Passage provided
=== Section Start ===

Indefinitely Disordered Critical Behavior

When: Thursday, February 27, 2014 at 4:00 pm
Where: DA 5th fl
Speaker: Istvan Kovacs
Organization: University of Szeged
Sponsor: CCNR and Barabási Lab

Phase transitions are among the most striking phenomena of nature. While continuously changing a given parameter, the physical properties of the system display a sudden change at the transition point. At a continuous phase transition the emerging singularities are powerful manifestations of collective phenomena, exhibiting a broad universality: the critical behavior is insensitive to microscopic details, depending only on global characteristics. Since spatial inhomogeneity is an inevitable feature of complex systems, it is of basic importance to understand the possible effects of disorder around criticality.

In condensed matter systems the dynamics of disorder is usually slow compared to experimental time scales, thus inhomogeneities are well approximated by time-independent, quenched disorder. The main result of this field is that, quenched disorder may dramatically change the critical behavior of the system although being only a microscopic perturbation. For this scenario a paradigmatic example is the zero temperature quantum phase transition of the quantum Ising model, exhibiting an exotic, infinitely disordered critical behavior. Besides the quantum Ising model, there is a huge variety of further examples, such as the random walk in 1D or the simple infection spreading model, the contact process (SIS model). The profound effect of disorder extends also outside the critical point, in the so-called Griffiths phases, where the dynamical correlations are still long-ranged.

During the talk I give an overview about phase transitions in strongly disordered systems focusing on my results leading to the first quantitative predictions in 3 and even higher dimensional, eg. small-world networks.

=== Section End ===

Assigned task
Answer these from the talk announcement:
(a) With which organization is the speaker affiliated?
(b) In condensed matter systems, what kind of disorder gives a good approximation of inhomogeneities?
(c) What are the regions outside the critical point where dynamical correlations remain long-ranged called?
The records have no connection to the talk announcement.

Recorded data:
=== Section Start ===

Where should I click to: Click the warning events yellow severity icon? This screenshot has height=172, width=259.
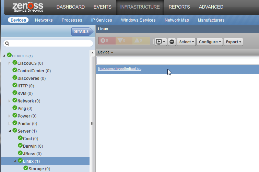point(137,40)
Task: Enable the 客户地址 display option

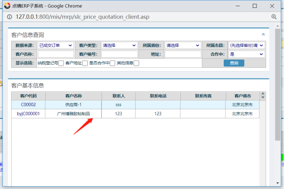Action: (85, 63)
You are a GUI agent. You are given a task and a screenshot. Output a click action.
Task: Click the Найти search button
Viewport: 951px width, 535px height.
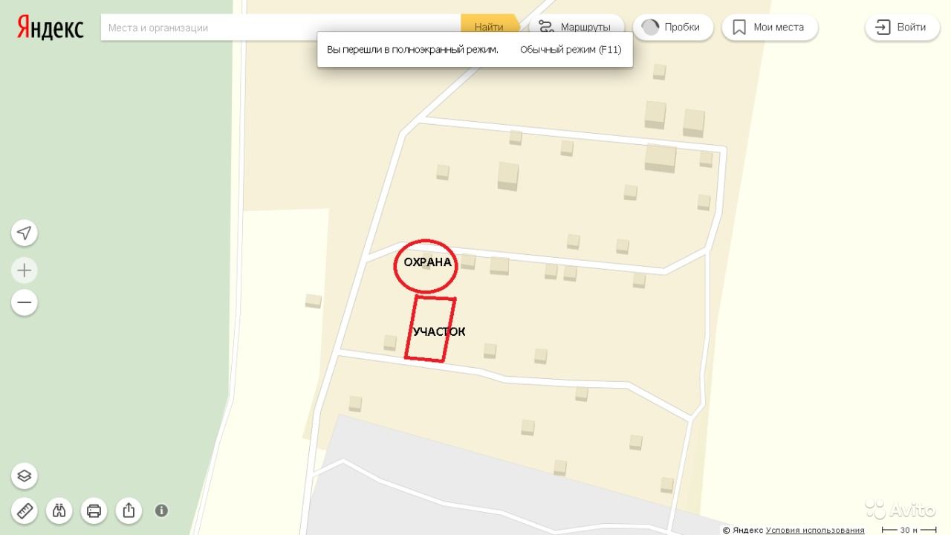click(490, 27)
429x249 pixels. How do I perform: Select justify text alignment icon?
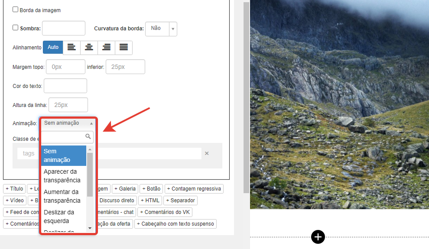click(124, 47)
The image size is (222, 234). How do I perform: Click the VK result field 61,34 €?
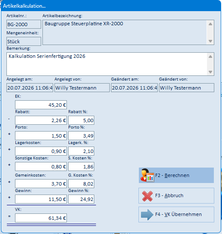(41, 218)
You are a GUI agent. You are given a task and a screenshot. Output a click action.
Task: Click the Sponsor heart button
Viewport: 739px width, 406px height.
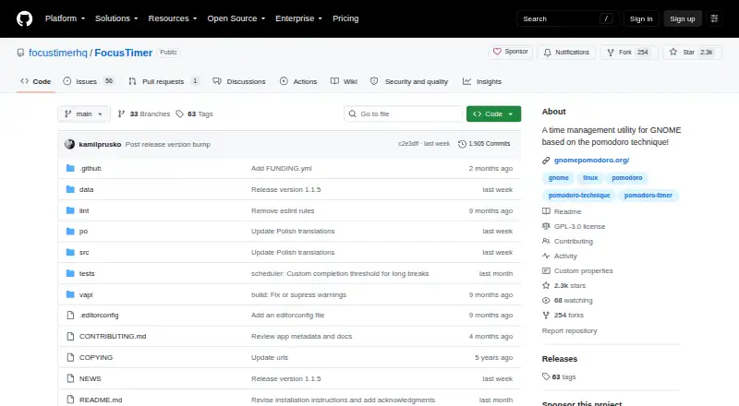(x=511, y=52)
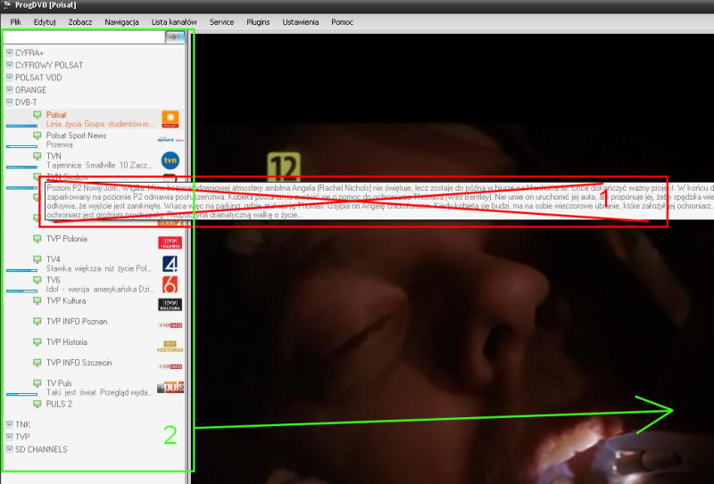Click the TVP Historia channel logo

tap(170, 346)
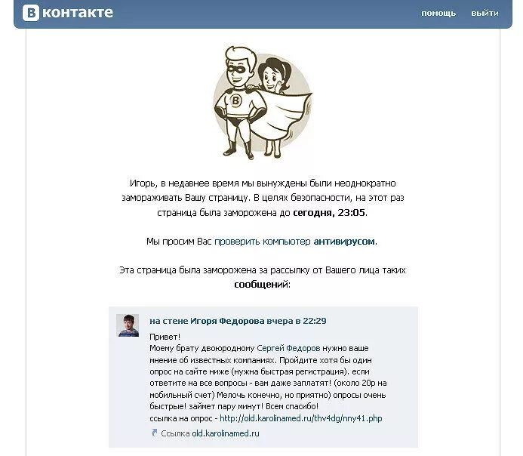Click the "контакте" wordmark in header

coord(78,13)
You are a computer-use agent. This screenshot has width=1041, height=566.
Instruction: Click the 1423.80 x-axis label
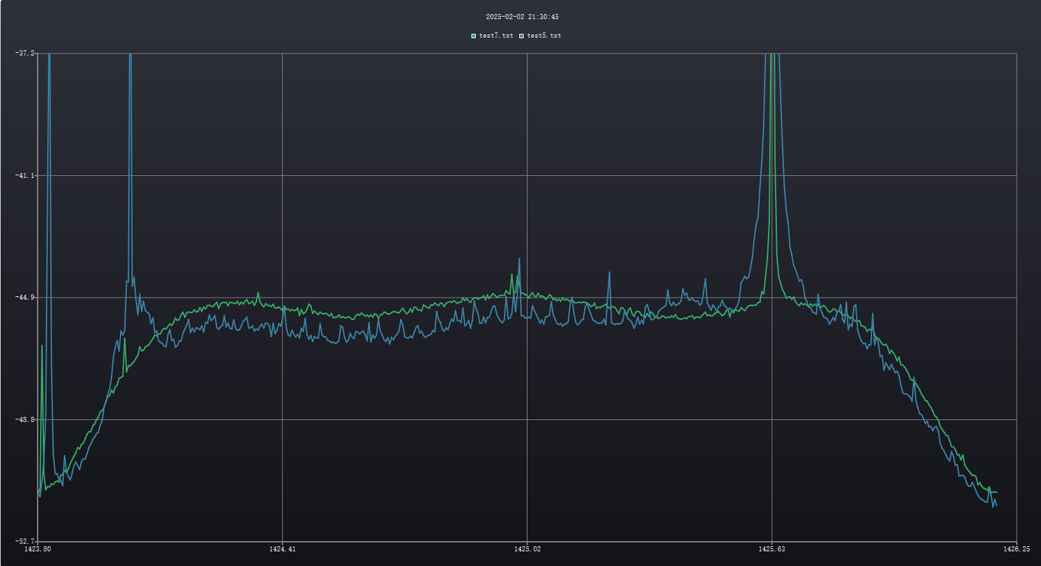(x=38, y=549)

=== Section End ===

Exercise result
(a) The University of Szeged.
(b) Time-independent, quenched disorder.
(c) Griffiths phases.